Non ci vogliono dei Premi Nobel per iniziare a cambiare le cose, ci vogliono pero' persone che abbiamo a cuore la comunita', che abbiano a cuore la vita propria e quella degli altri, che abbiamo una visione, un sogno e che questo sogno sia condiviso e perche' sia tale devono essere preparate, devono essere capaci di condividere il loro sapere di farlo generare e non farlo marcire come sta marcendo la nostra Italia.
Dobbiamo tutti rimboccarci le maniche, dobbiamo tutti essere il cambiamento che vogliamo vedere nel mondo e smetterla di lamentarci per cio' che non va nella nostra vita perche' e' solo nostra responsabilita'!

Prendo spunto da Goteborg perche' e' un luogo certamente di eccellenza, dove le persone hanno incominciato a cambiare per vedere applicato il cambiamento che desideravano vedere nel loro mondo, quindi e' una questione di modelli, se prendiamo modelli mediocri restiamo persone mediocri, se prendiamo modelli eccellenti diventiamo persone eccellenti, se prendiamo un modello sostenibile diventiamo sostenibili e quindi invece di parlare sempre di nucleare, di guerra e di mille paranoie inutili, guardiamo a chi le cose le sa far meglio di noi e applichiamoci.
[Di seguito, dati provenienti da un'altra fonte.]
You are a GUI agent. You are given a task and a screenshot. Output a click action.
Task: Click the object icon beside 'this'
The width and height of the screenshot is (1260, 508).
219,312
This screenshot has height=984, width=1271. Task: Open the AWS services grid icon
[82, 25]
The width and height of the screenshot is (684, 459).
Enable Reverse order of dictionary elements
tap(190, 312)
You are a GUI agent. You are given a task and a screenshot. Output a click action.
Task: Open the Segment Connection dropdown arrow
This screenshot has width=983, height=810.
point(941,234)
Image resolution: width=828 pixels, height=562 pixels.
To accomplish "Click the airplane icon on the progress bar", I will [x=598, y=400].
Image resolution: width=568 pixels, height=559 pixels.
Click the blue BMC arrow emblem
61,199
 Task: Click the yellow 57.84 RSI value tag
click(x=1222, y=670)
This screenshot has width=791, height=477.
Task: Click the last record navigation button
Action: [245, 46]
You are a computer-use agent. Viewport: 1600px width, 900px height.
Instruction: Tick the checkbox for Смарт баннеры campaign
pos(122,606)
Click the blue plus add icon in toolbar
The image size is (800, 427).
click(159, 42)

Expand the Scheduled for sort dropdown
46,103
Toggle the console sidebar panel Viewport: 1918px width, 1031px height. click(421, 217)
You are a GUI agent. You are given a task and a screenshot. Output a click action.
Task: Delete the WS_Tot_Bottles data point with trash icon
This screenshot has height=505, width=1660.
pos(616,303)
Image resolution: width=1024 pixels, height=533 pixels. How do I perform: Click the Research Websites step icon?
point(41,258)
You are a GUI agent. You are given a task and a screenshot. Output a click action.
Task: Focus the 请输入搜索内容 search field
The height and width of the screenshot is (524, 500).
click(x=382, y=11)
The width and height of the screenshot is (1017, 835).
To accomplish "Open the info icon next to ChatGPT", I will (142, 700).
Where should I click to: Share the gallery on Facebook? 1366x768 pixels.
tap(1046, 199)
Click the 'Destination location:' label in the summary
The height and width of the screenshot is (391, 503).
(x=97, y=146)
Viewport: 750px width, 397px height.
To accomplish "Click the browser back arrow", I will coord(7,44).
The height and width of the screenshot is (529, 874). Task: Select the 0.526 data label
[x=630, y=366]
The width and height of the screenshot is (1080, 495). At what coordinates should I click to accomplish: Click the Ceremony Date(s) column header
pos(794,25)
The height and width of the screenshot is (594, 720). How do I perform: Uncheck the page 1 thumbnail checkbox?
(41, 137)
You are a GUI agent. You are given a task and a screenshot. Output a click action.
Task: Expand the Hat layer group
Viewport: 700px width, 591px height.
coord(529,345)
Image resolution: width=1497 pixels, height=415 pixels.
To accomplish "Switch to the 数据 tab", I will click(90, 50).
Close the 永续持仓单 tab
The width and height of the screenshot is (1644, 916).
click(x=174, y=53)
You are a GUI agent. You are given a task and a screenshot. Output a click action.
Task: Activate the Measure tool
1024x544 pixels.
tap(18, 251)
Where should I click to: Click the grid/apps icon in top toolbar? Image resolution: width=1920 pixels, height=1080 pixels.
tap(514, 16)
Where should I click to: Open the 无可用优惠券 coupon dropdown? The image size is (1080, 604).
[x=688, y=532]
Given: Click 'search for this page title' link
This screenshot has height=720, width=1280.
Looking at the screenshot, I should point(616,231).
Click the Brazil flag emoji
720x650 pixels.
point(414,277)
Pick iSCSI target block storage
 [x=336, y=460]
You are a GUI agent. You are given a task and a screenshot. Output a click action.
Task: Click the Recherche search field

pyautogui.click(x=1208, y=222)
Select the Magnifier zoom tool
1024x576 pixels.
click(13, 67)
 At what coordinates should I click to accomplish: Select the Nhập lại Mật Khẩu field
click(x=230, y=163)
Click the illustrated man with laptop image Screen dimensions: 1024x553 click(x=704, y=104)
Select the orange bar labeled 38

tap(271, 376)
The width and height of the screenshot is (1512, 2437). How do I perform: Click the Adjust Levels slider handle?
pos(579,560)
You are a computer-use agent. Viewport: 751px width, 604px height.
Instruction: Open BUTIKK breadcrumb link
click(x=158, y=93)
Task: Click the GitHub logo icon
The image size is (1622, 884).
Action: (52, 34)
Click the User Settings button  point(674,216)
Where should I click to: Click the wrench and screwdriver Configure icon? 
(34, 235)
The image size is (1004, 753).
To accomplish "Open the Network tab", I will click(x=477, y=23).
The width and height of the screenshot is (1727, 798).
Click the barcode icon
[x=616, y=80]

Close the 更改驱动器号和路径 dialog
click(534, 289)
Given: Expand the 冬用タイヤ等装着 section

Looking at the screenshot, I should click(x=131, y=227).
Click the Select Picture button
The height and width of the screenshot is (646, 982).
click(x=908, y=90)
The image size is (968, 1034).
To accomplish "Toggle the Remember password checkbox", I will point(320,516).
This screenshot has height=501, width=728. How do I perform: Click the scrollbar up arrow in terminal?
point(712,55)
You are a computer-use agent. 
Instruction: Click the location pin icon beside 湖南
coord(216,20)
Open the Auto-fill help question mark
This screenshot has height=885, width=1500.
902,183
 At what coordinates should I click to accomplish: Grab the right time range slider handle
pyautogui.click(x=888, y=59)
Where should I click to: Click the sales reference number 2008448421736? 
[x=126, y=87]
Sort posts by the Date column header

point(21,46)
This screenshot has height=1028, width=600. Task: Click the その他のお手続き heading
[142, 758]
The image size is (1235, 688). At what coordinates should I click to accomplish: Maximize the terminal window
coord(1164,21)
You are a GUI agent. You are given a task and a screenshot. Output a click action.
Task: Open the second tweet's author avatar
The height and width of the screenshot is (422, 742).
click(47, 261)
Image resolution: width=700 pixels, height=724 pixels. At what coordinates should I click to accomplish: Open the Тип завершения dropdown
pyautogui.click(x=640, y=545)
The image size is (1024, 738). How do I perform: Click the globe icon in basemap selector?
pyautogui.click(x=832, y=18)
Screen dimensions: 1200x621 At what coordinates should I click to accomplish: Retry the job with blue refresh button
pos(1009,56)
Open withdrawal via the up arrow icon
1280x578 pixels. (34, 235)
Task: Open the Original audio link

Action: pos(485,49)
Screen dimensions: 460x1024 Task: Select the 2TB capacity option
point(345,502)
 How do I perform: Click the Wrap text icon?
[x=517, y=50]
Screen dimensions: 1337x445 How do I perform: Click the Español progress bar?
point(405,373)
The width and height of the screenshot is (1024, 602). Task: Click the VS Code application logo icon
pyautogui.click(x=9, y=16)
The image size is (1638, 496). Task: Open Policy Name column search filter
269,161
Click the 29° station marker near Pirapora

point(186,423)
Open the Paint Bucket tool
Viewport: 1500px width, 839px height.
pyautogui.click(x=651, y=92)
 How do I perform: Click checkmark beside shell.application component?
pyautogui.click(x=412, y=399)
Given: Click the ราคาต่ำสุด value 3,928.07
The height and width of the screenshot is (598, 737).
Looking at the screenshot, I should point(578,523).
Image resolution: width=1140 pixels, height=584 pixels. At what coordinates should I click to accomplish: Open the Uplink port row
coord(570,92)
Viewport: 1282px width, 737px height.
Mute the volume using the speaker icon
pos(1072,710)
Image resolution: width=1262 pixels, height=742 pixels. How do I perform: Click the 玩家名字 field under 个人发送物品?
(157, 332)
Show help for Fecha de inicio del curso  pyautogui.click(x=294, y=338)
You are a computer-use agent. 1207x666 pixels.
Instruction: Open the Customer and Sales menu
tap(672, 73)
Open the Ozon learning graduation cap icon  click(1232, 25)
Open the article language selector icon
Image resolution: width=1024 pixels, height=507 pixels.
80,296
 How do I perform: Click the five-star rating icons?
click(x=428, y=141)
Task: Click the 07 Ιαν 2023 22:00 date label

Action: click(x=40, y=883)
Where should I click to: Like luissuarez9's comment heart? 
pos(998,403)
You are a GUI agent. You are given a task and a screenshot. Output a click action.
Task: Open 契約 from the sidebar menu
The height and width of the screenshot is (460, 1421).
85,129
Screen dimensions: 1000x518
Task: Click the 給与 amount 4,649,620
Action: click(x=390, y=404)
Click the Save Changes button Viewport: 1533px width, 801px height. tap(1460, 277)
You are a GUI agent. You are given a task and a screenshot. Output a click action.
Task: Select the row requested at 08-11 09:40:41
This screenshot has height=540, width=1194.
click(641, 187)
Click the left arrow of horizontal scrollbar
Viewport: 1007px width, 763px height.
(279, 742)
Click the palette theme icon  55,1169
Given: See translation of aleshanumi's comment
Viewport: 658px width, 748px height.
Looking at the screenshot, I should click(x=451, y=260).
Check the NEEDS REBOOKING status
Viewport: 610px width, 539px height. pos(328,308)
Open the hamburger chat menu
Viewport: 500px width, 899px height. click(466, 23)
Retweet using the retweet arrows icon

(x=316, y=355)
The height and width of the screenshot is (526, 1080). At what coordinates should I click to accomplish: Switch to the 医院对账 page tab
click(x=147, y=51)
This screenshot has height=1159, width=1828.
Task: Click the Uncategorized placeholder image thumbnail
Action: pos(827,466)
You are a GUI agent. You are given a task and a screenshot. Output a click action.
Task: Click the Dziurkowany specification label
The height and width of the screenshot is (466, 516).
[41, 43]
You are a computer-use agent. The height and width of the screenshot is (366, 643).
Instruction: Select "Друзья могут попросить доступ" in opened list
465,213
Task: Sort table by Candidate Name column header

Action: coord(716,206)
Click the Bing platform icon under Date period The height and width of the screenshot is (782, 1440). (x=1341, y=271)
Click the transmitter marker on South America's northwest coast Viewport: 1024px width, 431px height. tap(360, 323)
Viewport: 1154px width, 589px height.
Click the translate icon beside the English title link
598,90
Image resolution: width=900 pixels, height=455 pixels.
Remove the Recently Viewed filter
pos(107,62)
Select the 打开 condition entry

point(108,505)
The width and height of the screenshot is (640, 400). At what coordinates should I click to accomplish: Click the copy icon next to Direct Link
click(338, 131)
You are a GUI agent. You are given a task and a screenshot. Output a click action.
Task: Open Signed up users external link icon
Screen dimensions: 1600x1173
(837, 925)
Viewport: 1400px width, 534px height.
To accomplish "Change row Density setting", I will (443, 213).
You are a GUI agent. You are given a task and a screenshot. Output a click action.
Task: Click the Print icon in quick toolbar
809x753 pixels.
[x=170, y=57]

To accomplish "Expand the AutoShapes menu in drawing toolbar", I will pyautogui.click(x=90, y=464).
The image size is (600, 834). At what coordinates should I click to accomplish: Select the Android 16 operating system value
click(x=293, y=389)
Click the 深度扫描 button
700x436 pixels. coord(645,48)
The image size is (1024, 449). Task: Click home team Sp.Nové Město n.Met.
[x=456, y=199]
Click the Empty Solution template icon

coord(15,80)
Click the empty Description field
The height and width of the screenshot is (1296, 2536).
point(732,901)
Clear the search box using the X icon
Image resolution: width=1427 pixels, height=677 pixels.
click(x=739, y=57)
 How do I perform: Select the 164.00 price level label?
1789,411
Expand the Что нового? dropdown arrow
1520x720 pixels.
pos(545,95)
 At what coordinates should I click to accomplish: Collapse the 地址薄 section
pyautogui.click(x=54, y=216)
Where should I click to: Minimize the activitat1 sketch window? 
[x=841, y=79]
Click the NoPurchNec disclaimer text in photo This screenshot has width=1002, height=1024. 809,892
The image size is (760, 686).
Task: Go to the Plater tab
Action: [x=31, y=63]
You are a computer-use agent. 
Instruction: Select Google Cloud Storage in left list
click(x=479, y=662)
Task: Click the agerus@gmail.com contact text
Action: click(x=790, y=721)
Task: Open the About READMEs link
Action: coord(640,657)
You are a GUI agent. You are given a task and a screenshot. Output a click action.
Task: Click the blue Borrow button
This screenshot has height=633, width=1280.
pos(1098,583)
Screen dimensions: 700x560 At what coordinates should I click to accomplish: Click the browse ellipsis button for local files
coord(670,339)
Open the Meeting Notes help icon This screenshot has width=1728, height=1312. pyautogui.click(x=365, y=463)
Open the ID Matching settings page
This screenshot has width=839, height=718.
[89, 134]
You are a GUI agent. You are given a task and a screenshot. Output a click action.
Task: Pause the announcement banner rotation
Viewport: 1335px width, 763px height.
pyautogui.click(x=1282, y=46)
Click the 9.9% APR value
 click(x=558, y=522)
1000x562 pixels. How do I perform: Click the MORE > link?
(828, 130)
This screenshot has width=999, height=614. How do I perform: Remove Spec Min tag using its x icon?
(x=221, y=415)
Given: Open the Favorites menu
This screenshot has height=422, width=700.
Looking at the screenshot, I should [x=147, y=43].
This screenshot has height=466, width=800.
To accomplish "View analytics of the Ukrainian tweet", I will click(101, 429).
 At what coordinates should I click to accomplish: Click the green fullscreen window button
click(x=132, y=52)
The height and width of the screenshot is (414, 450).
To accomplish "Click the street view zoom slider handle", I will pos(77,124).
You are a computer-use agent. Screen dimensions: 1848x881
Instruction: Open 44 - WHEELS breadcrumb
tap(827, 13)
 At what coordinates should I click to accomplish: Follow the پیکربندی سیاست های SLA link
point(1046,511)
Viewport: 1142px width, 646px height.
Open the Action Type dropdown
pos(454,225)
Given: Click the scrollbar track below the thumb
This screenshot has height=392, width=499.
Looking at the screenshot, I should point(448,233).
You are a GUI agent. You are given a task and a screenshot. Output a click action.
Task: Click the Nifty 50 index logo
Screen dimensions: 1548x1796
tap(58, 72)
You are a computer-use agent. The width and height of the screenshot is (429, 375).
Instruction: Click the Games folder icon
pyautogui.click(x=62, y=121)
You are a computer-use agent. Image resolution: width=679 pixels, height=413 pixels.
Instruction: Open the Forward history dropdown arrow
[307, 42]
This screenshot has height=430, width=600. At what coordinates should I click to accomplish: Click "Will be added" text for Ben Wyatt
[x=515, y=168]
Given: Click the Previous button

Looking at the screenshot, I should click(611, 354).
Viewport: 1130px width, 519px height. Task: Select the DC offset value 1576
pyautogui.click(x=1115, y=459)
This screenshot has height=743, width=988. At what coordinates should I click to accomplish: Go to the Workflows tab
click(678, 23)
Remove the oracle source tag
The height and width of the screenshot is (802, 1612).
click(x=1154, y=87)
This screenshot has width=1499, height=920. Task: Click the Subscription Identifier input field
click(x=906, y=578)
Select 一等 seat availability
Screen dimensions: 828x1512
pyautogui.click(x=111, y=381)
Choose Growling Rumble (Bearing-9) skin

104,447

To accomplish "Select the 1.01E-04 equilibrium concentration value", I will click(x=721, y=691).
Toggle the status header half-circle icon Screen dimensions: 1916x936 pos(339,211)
La verde Göteborg ben 50 mila alberi, piste ciclabili, cibi biologici e a chilometri zero. Ma la città più accogliente della Svezia offre anche occasioni di shopping, relax e cultura. E qui anche gli eventi sono sostenibili.

Urbano fa rima con sostenibile. E i numeri lo dimostrano: 50mila alberi, 175mq di verde per cittadino (513.500 abitanti), 460 chilometri di piste ciclabili su una superficie totale di 450 chilometri quadrati. Göteborg è una vera e propria green city, che integra nella cultura metropolitana la cura e il rispetto di ciò che madre natura offre.

Io sono milanese, sappiate che la mia citta' ha poco piu' di un milione di abitanti, quindi non e' troppo diversa da Goteborg, e che cosa stiamo aspettando???